McCullum and Stokes need to reign it in a bit, if they want to win the series.
 
I didn't like the declaration or Root's premeditated scoop but actually on day 1 England played some sensible but aggressive cricket. I can't remember the exact stat but it was something like England ran the most singles in a session of test cricket.

To me that's aggressive cricket, keeping the scoreboard ticking over and the opposition on their toes while being comparatively low risk.

Crawley's 61 had a strike rate of 83 but only 28 in boundaries.

52 of Root's 118 were boundaries at a strike rate of 77.

48 of Bairstow's 78 were from boundaries at a strike rate of 100.

Good strike rates, but for Crawley and Bairstow in particular I think you'd usually see a much higher % in boundaries.
 
I didn't like the declaration or Root's premeditated scoop but actually on day 1 England played some sensible but aggressive cricket. I can't remember the exact stat but it was something like England ran the most singles in a session of test cricket.

To me that's aggressive cricket, keeping the scoreboard ticking over and the opposition on their toes while being comparatively low risk.

Crawley's 61 had a strike rate of 83 but only 28 in boundaries.

52 of Root's 118 were boundaries at a strike rate of 77.

48 of Bairstow's 78 were from boundaries at a strike rate of 100.

Good strike rates, but for Crawley and Bairstow in particular I think you'd usually see a much higher % in boundaries.
People misinterpret BazBall as mindless slogging. Its really not (unless someone goes off on one).

Kumar Sangakkara once described his methodology for diffrent forms of Cricket. In tests he'd look to defend, score then slog. In ODI score, defend, slog and in T20s slog, score, defend.

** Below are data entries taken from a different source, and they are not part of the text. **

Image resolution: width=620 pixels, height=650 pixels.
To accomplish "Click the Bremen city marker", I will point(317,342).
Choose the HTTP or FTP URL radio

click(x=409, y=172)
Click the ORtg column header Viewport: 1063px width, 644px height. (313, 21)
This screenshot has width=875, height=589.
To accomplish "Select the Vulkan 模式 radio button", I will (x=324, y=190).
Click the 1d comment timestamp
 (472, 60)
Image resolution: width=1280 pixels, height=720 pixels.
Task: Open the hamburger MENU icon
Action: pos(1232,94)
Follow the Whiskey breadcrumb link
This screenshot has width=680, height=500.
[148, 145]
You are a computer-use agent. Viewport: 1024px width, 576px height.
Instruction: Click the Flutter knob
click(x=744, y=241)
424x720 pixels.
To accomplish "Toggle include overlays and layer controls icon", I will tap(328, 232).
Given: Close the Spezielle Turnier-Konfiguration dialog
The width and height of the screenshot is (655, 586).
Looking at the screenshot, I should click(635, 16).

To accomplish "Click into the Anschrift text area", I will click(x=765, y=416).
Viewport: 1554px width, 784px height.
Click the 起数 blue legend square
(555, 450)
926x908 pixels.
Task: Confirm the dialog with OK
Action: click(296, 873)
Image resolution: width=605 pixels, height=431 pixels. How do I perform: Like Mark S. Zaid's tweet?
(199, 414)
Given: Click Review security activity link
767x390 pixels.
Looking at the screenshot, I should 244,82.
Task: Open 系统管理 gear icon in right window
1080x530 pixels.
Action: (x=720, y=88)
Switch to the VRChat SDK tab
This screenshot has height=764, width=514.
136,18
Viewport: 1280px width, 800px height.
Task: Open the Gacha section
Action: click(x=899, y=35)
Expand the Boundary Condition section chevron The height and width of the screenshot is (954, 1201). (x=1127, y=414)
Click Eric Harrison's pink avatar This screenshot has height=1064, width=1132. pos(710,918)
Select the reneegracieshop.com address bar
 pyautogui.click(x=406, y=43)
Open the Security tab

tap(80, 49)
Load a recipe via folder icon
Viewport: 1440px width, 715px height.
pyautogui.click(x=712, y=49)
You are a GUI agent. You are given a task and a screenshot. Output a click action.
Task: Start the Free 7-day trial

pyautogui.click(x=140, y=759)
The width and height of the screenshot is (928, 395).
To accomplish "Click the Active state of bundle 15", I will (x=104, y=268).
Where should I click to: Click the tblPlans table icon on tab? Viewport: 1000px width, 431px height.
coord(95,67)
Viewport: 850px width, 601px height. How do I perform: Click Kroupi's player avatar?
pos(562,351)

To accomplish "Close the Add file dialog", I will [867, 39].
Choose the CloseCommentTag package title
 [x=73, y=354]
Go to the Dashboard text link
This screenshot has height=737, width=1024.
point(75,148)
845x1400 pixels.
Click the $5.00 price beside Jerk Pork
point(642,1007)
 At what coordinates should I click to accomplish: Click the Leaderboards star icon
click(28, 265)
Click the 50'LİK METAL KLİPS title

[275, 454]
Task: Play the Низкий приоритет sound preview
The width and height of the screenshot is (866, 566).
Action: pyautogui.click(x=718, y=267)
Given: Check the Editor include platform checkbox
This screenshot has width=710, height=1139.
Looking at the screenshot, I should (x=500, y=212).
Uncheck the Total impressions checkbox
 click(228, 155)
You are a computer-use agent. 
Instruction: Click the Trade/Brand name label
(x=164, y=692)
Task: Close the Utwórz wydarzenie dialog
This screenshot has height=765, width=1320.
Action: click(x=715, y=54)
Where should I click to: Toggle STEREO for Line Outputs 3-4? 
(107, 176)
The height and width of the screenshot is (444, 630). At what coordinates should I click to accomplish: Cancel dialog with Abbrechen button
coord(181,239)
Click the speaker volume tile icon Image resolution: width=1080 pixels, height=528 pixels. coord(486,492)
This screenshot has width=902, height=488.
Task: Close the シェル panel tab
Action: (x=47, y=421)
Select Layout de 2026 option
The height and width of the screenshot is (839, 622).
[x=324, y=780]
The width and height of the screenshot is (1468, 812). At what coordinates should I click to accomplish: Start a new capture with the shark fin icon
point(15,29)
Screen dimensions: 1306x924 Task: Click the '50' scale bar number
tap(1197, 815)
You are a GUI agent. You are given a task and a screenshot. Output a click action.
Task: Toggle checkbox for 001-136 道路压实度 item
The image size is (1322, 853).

Trying to play each ball on merit of those opportunities. With in that mindset England are playing with an ODI mindset. If the ball is there to be scored with they will rather than defend it to retain their wicket which in a normal mindset has more value. This has lead to much higher scoring rates even if players are facing less balls before being out putting more time into the game to get wickets yourself as your batting less time but on the face of it England haven't scored more runs than a normal team (despite some monster chases).

Australia fell into that trap rather than 4s along the ground England are happy to sit back and run 1s and 2s with the field pushed back. As they are looking to score rather than hit it out the ground with 6s.

Like I say it's about what the philosophy actually is rather than what it's billed to be. If you've watched the last year the amount of reckless shots is actually limited except at certain periods of play. England tried slogging a few years back with Jason Roy it didn't work.
 
Read a bit about all this. It's terrible.
Yep, racism is a societal problem. It'll always be there on some kind of level whether it be in Cricket, football or any other sport. How we go about reducing it. - that is the main question.
 
Yep, racism is a societal problem. It'll always be there on some kind of level whether it be in Cricket, football or any other sport. How we go about reducing it. - that is the main question.
Start by acknowledging that a large part of the root of it is that many British people and in particular white British people still think they are superior to other ethnicities and nationalities. It's coupled with a sense of entitlement in which they should have things how they want and everyone else should either support that or leave.
 
Its not really a surprise the translation of people from South Asian decent from grassroots to professional is a long standing known problem. The reliance on "posh boys schools" also has its inherent issues.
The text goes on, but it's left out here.